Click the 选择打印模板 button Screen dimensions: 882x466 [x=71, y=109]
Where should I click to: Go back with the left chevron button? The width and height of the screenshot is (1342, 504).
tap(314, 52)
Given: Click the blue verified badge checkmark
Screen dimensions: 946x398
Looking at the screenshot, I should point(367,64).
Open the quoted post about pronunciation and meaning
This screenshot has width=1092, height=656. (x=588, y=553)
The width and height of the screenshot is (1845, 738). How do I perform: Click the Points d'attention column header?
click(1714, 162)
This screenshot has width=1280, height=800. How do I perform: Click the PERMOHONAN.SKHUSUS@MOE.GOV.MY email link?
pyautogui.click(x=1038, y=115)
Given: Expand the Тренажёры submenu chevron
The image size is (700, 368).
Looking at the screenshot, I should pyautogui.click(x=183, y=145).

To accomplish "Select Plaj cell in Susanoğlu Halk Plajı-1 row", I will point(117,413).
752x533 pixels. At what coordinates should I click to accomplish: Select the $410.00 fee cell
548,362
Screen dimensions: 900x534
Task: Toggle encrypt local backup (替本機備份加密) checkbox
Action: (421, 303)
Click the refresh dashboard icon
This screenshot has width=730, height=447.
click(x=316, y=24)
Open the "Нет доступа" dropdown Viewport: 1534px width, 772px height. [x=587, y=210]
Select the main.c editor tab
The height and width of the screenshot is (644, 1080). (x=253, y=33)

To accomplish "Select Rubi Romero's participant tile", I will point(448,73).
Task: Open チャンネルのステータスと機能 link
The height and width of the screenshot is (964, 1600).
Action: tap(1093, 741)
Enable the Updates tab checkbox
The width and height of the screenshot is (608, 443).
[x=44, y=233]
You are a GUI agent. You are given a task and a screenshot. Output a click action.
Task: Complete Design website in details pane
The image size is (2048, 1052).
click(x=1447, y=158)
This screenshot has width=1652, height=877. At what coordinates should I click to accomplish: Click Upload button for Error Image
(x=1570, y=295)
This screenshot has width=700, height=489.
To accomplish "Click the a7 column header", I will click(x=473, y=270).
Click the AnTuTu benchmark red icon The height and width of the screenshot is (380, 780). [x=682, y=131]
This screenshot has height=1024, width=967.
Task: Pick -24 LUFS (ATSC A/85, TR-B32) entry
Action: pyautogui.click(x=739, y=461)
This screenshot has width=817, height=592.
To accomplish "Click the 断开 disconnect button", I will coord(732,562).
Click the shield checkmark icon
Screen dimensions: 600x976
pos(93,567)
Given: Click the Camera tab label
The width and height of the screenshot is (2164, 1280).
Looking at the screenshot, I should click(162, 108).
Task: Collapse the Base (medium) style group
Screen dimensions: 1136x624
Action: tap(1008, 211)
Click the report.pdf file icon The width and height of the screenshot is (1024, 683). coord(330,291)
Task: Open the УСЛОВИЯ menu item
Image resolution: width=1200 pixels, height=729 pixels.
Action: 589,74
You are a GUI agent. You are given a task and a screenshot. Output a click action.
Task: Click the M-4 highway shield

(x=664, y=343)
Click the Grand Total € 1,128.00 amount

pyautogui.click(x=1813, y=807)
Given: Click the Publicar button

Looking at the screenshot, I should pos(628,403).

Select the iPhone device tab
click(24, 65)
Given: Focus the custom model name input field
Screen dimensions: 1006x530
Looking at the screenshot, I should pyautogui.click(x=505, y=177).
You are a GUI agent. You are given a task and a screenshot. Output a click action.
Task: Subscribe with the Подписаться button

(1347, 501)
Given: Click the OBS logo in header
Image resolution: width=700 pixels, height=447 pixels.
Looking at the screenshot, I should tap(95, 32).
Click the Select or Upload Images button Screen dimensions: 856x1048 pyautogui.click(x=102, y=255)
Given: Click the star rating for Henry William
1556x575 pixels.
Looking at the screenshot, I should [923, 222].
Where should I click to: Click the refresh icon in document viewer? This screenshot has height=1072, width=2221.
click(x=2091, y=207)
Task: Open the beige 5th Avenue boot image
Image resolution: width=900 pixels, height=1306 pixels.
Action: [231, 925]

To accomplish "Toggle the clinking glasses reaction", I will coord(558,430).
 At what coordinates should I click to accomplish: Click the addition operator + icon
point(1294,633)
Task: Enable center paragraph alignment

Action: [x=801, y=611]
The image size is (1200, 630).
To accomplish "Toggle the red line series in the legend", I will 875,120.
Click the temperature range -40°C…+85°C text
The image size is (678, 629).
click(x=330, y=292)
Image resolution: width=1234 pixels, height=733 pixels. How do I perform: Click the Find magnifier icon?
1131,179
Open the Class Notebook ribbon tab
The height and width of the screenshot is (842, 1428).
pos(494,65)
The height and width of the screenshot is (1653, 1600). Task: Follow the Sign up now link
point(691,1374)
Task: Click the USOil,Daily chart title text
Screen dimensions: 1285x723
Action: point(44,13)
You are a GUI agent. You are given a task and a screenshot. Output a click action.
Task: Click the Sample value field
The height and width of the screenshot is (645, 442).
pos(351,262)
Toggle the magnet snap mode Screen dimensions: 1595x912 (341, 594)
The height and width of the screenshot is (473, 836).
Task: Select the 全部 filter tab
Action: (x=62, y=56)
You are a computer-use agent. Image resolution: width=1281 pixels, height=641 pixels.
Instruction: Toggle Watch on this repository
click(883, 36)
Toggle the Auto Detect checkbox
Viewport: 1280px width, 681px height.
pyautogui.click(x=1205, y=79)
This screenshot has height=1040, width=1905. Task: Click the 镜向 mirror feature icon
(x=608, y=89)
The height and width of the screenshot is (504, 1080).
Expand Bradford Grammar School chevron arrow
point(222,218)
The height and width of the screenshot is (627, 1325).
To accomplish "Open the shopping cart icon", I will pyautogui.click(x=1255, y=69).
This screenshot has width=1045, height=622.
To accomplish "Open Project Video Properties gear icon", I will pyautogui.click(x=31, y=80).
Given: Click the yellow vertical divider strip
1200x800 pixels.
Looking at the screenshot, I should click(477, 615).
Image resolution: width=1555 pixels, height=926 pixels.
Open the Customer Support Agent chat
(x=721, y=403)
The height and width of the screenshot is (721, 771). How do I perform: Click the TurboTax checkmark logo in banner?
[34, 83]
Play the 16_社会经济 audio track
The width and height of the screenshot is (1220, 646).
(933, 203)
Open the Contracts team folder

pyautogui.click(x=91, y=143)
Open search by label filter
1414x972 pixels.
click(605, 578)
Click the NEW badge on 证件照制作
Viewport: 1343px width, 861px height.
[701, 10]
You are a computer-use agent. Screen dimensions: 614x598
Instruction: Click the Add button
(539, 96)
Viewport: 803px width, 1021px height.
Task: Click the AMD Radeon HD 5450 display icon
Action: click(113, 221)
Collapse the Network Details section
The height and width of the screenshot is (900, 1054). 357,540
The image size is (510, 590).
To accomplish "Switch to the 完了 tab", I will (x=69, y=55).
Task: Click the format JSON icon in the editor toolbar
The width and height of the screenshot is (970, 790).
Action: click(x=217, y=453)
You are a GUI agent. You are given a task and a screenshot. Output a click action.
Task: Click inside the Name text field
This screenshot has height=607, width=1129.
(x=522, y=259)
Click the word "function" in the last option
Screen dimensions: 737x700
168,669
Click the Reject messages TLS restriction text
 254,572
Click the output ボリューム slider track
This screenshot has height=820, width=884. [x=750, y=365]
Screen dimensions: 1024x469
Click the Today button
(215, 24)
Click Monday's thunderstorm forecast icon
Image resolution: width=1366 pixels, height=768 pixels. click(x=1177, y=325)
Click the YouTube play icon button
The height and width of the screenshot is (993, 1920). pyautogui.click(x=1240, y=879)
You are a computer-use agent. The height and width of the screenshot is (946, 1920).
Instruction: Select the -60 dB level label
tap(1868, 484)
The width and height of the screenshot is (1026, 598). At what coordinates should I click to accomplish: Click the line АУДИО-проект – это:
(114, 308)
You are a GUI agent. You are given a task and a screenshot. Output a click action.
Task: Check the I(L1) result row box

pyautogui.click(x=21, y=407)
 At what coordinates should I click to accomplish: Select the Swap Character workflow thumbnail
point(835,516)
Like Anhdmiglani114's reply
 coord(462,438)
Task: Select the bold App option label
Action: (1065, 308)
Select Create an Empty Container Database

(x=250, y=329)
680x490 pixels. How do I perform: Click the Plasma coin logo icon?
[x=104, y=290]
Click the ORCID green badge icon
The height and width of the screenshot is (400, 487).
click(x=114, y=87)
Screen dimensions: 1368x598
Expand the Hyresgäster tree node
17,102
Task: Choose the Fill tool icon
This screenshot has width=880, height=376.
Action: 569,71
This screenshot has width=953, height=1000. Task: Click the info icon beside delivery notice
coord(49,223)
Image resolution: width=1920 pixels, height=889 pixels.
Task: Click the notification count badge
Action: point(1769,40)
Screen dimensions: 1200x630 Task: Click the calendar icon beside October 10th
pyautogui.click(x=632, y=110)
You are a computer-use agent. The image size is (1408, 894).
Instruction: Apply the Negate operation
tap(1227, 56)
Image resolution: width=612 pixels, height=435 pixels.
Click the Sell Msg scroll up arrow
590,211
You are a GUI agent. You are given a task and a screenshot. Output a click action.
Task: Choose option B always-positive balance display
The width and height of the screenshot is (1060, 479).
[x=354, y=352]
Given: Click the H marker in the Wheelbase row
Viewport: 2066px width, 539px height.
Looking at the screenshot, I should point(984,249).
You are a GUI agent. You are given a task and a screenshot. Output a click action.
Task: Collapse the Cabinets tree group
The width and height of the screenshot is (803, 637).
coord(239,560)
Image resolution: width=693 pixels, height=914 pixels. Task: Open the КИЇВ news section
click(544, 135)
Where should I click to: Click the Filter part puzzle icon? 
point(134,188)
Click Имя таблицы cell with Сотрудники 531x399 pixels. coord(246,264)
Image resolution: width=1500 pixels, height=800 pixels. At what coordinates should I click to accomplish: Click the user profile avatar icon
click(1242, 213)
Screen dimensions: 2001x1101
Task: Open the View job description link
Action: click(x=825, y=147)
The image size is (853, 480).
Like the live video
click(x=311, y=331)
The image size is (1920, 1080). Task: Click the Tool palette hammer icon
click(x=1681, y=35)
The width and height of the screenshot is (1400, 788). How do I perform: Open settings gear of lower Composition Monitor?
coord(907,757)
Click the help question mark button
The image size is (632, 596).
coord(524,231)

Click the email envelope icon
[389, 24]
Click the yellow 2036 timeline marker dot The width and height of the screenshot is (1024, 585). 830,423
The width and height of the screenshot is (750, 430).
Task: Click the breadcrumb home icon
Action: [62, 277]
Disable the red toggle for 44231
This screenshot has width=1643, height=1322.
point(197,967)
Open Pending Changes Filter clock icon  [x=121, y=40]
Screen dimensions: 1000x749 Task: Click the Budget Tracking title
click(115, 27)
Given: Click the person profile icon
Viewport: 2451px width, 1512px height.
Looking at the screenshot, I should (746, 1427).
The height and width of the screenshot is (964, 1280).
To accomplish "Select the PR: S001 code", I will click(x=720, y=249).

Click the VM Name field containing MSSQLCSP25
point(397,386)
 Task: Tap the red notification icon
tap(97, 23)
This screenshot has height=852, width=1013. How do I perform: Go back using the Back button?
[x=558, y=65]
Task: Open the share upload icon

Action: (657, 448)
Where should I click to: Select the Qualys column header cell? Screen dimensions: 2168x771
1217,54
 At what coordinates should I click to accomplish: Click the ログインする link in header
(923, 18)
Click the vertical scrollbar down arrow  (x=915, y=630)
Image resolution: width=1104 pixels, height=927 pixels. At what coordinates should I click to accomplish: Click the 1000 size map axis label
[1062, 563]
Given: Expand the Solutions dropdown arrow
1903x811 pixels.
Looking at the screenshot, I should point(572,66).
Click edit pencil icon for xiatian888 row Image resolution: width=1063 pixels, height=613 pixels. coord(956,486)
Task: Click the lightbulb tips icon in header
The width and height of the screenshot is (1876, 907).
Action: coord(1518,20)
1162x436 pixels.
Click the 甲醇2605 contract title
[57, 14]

────────────────────────────────────────

_WORK ORDER_
Could you please find every line of the listing above holding the string "Choose" and copy it?

_SOLUTION TO THIS EXERCISE_
Task: Choose the Fill tool icon
Task: Choose option B always-positive balance display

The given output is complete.